6

I'm trying to first generate 4 files, for the LETTERS x NUMS combinations, then summarize over the NUMS to obtain one file per element in LETTERS:

LETTERS = ["A", "B"]
NUMS = ["1", "2"]


rule all:
    input:
        expand("combined_{letter}.txt", letter=LETTERS)

rule generate_text:
    output:
        "text_{letter}_{num}.txt"
    shell:
        """
        echo "test" > {output}
        """

rule combine text:
    input:
        expand("text_{letter}_{num}.txt", num=NUMS)
    output:
        "combined_{letter}.txt"
    shell:
        """
        cat {input} > {output}
        """

Executing this snakefile results in the following error:

WildcardError in line 19 of /tmp/Snakefile:
No values given for wildcard 'letter'.
  File "/tmp/Snakefile", line 19, in <module>

It seems that partial expand is not possible.
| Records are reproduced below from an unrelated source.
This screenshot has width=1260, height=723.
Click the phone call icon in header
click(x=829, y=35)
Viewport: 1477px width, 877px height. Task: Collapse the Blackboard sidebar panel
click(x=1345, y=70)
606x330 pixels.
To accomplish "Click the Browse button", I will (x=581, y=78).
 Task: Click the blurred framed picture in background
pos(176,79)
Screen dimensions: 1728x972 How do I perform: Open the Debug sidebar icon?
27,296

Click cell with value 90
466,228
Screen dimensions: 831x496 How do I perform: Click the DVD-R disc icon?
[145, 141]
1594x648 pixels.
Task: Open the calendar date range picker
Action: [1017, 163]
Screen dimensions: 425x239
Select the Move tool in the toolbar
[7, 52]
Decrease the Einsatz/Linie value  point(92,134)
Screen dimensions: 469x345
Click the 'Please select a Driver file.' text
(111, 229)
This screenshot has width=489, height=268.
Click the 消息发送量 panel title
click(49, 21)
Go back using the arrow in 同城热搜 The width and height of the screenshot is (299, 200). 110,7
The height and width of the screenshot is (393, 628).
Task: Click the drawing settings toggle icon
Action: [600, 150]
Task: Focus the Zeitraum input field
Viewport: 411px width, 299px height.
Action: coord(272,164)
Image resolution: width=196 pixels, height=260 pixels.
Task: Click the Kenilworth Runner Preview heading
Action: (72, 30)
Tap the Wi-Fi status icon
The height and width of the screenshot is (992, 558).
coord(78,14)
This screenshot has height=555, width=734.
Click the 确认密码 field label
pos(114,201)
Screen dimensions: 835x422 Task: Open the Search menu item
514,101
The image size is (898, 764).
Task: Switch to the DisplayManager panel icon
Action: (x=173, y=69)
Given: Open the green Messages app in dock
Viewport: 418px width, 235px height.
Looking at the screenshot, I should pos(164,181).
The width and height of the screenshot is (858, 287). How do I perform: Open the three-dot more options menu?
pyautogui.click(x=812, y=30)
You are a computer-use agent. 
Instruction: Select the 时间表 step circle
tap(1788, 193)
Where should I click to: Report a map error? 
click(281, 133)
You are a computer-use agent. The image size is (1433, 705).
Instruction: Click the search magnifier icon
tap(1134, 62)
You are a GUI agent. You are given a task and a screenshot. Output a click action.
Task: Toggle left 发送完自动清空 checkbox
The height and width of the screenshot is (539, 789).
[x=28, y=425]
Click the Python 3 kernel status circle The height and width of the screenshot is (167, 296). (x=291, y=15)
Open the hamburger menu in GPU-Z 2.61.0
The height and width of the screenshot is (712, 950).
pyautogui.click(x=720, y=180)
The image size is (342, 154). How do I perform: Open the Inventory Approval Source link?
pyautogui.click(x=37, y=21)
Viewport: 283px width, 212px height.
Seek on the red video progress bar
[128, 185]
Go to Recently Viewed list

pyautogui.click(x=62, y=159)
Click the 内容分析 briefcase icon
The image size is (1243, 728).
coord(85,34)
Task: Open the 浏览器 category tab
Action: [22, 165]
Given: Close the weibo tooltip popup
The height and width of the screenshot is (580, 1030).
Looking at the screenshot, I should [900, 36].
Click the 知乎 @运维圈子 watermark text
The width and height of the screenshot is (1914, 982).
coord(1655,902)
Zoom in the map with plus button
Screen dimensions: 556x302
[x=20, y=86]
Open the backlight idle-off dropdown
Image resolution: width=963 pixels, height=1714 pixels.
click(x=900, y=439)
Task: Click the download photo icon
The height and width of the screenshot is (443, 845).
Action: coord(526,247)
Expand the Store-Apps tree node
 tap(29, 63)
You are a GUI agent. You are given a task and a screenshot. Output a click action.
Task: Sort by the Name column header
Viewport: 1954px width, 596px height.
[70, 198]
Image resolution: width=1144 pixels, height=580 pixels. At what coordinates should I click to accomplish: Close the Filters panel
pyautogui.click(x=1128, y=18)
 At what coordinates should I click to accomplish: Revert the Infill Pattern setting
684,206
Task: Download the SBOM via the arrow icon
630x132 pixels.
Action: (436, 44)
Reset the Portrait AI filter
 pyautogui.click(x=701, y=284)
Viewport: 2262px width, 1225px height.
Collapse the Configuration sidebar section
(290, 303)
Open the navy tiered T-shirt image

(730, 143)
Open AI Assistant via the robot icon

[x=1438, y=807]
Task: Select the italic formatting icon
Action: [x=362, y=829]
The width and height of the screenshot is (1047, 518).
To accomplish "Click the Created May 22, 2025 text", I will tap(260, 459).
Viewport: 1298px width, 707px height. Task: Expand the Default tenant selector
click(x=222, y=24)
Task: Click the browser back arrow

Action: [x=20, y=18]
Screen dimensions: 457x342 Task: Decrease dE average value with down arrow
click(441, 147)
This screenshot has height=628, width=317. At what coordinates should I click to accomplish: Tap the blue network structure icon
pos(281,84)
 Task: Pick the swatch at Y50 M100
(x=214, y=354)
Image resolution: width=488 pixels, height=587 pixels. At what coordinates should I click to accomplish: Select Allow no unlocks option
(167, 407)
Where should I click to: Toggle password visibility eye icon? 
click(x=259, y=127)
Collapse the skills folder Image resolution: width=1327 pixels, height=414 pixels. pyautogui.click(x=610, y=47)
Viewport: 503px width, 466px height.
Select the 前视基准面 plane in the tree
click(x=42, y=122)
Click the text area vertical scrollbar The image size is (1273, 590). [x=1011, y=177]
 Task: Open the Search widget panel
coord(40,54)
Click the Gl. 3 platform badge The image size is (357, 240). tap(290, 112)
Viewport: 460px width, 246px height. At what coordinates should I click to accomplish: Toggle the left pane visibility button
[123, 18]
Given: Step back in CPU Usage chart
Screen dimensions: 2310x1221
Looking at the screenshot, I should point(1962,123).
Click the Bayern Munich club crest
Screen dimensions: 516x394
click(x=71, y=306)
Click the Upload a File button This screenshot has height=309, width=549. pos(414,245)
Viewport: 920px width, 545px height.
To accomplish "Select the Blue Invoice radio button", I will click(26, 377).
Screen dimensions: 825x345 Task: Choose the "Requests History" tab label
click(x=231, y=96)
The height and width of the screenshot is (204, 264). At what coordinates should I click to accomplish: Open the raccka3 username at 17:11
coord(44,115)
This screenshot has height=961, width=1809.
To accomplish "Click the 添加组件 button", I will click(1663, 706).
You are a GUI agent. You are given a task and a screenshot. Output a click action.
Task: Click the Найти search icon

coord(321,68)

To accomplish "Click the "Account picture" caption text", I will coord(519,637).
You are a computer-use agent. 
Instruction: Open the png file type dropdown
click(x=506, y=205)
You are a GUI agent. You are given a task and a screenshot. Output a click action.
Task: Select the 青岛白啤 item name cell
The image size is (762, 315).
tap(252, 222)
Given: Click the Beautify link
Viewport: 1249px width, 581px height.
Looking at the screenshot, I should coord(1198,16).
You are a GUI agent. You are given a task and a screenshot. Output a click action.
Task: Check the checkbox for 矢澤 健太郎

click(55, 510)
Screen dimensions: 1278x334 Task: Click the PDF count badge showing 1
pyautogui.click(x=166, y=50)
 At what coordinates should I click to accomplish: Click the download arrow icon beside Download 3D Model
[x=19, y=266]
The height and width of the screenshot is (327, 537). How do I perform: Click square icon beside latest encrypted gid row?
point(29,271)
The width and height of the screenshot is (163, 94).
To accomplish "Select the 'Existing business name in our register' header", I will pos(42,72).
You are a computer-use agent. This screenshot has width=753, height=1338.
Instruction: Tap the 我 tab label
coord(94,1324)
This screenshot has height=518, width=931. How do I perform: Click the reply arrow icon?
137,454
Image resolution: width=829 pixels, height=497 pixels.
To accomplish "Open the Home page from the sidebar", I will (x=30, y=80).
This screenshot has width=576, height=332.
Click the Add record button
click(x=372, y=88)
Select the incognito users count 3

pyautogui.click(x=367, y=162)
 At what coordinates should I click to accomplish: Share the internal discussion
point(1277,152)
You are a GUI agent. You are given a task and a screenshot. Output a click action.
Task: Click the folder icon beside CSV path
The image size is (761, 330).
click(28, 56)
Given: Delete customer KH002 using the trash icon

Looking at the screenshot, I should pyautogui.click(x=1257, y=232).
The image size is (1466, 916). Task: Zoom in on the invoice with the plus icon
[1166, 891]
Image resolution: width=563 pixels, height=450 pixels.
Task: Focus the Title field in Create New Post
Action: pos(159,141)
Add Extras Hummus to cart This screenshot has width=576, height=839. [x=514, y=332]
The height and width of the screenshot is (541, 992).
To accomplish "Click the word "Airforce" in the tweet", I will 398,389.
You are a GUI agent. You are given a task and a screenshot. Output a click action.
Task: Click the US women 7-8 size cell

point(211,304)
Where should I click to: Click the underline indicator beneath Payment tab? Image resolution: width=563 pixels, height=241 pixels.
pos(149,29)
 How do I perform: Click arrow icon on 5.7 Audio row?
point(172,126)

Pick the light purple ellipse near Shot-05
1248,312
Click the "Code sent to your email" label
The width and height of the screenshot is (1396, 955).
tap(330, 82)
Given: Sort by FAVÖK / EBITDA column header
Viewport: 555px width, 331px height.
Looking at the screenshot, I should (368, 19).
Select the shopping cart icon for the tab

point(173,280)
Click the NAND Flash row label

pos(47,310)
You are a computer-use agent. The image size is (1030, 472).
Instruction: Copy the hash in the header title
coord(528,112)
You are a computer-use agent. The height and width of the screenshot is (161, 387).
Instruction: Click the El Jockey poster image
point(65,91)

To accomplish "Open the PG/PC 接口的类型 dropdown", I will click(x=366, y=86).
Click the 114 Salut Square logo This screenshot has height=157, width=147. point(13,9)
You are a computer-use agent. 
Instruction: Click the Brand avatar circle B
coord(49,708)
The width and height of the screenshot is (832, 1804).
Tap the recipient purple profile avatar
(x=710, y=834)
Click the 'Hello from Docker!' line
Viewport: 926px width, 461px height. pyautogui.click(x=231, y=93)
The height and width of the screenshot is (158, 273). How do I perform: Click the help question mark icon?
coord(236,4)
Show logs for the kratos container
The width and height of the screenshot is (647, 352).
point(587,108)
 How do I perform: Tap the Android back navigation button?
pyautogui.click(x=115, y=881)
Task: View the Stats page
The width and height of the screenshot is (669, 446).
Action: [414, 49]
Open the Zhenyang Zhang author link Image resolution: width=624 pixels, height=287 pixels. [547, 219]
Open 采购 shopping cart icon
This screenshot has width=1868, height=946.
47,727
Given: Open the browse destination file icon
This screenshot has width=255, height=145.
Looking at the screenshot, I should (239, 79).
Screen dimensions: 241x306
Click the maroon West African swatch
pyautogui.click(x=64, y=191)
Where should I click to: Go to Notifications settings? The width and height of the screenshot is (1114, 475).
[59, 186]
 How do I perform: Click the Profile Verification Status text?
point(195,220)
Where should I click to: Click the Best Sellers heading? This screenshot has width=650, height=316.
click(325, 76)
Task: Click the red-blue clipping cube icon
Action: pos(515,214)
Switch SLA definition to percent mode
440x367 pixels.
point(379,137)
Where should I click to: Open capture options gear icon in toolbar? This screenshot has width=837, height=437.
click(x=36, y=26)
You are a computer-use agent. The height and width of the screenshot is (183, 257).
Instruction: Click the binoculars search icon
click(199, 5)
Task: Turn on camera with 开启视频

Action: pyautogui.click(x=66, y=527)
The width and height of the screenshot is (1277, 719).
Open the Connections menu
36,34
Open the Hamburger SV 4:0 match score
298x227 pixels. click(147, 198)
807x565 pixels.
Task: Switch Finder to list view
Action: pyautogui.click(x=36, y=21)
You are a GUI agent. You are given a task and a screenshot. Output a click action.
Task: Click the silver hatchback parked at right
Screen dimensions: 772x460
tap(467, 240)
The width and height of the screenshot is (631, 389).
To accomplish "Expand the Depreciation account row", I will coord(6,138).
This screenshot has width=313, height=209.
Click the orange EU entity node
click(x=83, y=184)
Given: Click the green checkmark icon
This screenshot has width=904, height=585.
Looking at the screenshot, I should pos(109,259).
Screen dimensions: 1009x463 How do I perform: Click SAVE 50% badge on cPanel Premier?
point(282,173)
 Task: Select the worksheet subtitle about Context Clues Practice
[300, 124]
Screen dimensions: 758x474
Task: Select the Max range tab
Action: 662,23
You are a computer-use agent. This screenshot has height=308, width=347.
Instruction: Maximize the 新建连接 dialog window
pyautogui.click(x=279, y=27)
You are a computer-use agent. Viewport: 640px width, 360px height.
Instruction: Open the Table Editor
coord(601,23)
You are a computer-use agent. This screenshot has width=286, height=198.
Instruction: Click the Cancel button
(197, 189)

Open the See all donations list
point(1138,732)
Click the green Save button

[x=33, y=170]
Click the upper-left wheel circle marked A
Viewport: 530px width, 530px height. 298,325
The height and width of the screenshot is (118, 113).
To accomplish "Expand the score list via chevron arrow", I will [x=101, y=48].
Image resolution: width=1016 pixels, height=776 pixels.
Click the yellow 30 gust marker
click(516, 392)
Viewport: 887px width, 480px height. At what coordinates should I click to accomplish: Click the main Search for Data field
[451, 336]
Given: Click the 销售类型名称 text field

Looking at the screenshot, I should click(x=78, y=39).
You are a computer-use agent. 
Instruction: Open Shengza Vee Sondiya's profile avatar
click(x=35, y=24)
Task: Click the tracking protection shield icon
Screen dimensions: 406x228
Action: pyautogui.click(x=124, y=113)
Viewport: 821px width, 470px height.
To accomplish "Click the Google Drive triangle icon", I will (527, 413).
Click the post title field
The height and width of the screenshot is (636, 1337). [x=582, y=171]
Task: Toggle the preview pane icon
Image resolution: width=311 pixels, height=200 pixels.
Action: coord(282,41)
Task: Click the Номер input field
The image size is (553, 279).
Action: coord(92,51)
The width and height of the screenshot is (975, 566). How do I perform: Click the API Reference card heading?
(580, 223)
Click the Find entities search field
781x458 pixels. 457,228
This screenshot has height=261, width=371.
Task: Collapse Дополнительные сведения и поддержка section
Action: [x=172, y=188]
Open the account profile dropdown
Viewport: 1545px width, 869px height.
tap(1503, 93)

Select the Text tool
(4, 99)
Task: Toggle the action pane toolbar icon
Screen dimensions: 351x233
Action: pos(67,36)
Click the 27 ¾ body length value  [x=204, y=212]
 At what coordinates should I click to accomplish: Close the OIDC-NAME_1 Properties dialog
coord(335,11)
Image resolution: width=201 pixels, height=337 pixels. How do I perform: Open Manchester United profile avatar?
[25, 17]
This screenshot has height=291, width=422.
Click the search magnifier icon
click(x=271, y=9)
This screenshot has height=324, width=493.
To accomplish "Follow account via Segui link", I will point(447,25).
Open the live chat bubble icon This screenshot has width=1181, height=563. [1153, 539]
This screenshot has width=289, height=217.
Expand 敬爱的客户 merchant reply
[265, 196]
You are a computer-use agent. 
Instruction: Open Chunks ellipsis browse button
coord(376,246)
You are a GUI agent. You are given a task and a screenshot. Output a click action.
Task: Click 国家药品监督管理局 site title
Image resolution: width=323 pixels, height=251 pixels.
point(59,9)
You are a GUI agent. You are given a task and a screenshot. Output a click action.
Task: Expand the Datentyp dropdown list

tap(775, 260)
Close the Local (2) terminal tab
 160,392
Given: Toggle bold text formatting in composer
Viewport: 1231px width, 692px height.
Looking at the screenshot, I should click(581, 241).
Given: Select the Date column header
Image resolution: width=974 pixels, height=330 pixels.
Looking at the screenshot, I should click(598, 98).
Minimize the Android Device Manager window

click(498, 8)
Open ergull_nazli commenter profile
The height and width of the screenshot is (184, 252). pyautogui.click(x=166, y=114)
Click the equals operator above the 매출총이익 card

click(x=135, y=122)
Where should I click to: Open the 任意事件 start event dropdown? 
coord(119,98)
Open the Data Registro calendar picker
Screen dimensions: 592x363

Is it a limitation of expand ? If so, how should I circumvent it ?

bli
  • 7,549
  • 7
  • 48
  • 94

3 Answers3

8

Update (25/11/2020): As per this answer, partial expands are now possible without multi-bracketing, thanks to the allow_missing argument of expand.


It seems that this is not a limitation of expand, but a limitation of my familiarity with the way string-formatting works in python. I need to use double brackets for the non-expanded wildcard:

LETTERS = ["A", "B"]
NUMS = ["1", "2"]


rule all:
    input:
        expand("combined_{letter}.txt", letter=LETTERS)

rule generate_text:
    output:
        "text_{letter}_{num}.txt"
    shell:
        """
        echo "test" > {output}
        """

rule combine text:
    input:
        expand("text_{{letter}}_{num}.txt", num=NUMS)
    output:
        "combined_{letter}.txt"
    shell:
        """
        cat {input} > {output}
        """

Executing this snakefile now generates the expected following files:

text_A_2.txt
text_A_1.txt
text_B_2.txt
text_B_1.txt
combined_A.txt
combined_B.txt
bli
  • 7,549
  • 7
  • 48
  • 94
7

Partial expand is possible using allow_missing=True.

For example:

expand("text_{letter}_{num}.txt", num=[1, 2], allow_missing=True)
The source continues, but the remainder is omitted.